**Reading text**
ALREADY BROKEN

What the Builders Already Know About the Quantum Threat

Before any data. Before any table. Before any EternaX claim.

The industry’s own leading researchers are no longer describing the quantum threat as distant theory. Ethereum’s own post-quantum roadmap leadership now treats post-quantum readiness as a current engineering and market-structure issue, not a remote abstraction. That shift matters because it changes the decision rule for issuers, funds, and institutions.

These are not external critics of the industry. Drake leads Ethereum’s own post-quantum roadmap. Peikert has spent his career building the cryptographic standards the industry is now being told to adopt. When the architects of the infrastructure describe their own creation as a foundation that crumbles, the question is not whether to believe them. The question is what every institution building on that foundation has done in response.

The answer to that question is Section 5.

**Work instructions**
(1) According to the text on the quantum threat, whose post-quantum roadmap does Drake lead?
(2) Carry on the text on the quantum threat from its final sentence.
The lines after the text on the quantum threat are not needed here.

**Dataset excerpts**
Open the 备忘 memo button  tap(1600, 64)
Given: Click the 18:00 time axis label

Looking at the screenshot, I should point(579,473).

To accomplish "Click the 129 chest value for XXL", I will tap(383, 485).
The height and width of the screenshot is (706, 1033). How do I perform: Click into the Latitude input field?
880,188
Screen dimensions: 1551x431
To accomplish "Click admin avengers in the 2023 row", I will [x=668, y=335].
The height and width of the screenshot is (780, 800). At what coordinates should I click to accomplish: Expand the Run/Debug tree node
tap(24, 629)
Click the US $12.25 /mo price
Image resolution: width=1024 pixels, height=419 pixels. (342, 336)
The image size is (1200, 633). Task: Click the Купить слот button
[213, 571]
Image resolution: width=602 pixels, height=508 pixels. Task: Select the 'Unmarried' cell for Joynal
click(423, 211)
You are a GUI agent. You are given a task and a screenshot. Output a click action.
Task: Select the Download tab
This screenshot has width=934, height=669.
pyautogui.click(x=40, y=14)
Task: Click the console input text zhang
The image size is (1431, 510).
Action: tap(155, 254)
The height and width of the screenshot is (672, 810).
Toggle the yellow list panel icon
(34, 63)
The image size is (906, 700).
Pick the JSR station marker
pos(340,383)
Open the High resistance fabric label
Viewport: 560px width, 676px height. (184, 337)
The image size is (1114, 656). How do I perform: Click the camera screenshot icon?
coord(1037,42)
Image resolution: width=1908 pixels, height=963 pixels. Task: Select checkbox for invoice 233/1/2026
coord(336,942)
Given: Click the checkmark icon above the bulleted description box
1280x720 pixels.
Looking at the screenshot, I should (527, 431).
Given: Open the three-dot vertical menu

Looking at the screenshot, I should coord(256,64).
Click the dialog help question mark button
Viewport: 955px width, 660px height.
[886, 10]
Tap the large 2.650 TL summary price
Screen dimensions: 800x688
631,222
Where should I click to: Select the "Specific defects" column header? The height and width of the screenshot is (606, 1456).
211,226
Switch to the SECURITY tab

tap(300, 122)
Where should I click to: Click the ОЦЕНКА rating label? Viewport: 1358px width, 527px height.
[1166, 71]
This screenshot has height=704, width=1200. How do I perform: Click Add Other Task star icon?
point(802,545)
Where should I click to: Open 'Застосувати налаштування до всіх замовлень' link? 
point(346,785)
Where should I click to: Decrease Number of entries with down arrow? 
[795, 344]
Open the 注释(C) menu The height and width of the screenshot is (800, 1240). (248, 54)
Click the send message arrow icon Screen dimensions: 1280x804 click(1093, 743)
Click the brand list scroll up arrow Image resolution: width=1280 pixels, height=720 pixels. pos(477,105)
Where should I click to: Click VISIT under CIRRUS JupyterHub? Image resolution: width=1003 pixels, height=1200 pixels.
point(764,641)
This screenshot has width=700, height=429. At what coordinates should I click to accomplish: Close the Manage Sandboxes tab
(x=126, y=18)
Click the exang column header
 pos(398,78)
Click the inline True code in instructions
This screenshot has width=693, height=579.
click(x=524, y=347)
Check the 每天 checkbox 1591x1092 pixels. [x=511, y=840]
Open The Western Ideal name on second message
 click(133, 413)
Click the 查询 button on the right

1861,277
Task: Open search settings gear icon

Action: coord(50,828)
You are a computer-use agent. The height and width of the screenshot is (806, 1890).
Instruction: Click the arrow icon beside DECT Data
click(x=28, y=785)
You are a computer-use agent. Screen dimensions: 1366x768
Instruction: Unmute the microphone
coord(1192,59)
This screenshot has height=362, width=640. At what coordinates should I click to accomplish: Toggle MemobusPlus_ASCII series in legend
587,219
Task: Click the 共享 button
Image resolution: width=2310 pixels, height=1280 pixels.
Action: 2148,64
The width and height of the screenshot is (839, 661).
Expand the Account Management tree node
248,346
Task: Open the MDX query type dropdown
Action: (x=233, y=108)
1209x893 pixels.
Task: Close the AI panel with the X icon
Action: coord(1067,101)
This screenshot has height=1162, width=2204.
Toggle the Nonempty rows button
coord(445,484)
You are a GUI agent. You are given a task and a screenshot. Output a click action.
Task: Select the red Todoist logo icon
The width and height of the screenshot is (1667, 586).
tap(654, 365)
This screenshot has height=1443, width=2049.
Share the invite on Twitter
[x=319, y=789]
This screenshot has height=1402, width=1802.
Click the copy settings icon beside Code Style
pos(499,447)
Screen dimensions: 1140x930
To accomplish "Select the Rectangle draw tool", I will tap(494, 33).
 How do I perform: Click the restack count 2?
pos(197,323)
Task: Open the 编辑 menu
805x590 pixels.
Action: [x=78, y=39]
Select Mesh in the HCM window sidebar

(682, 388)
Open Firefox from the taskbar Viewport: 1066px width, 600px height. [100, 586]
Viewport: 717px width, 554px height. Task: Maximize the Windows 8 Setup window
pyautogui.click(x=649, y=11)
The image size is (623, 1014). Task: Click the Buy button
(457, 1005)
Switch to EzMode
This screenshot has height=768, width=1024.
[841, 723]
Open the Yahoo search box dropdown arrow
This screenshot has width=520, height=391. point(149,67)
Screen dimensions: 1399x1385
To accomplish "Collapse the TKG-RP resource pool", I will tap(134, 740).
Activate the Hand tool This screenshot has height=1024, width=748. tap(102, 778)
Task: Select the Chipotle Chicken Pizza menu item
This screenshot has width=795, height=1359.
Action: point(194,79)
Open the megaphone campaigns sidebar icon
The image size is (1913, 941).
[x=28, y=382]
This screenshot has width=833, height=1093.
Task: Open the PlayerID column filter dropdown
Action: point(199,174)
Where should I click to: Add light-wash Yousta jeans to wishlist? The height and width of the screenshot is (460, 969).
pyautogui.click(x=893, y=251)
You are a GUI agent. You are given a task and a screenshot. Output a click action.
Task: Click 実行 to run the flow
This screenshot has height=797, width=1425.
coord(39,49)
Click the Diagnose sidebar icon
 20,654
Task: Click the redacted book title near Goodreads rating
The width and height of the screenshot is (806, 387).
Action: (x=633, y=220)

**Answers for the exercise**
(1) Ethereum's.

(2)
This is the report’s first core claim: the quantum threat is already validated by the industry’s own experts. The unresolved question is which institutions are still issuing as if post-quantum migration were optional.

The Privacy You Think You Have Is Not Post-Quantum Privacy

Every transaction you have ever made on a chain you believed was private - Monero, Zcash, any privacy layer - is already recorded on a permanent public ledger. A quantum adversary does not need to be present when you transact. It needs only to exist at some future point with access to the blockchain that is always there. The harvest is passive, structural, and already underway. The decryption is deferred. The exposure is current.

This is where Zcash and Monero become especially important. Privacy chains are often marketed as stronger forms of digital money because they hide transaction details, balances, or counterparties. But privacy that is not post-quantum safe is not durable privacy. Once the relevant cryptography fails, historical privacy can fail with it.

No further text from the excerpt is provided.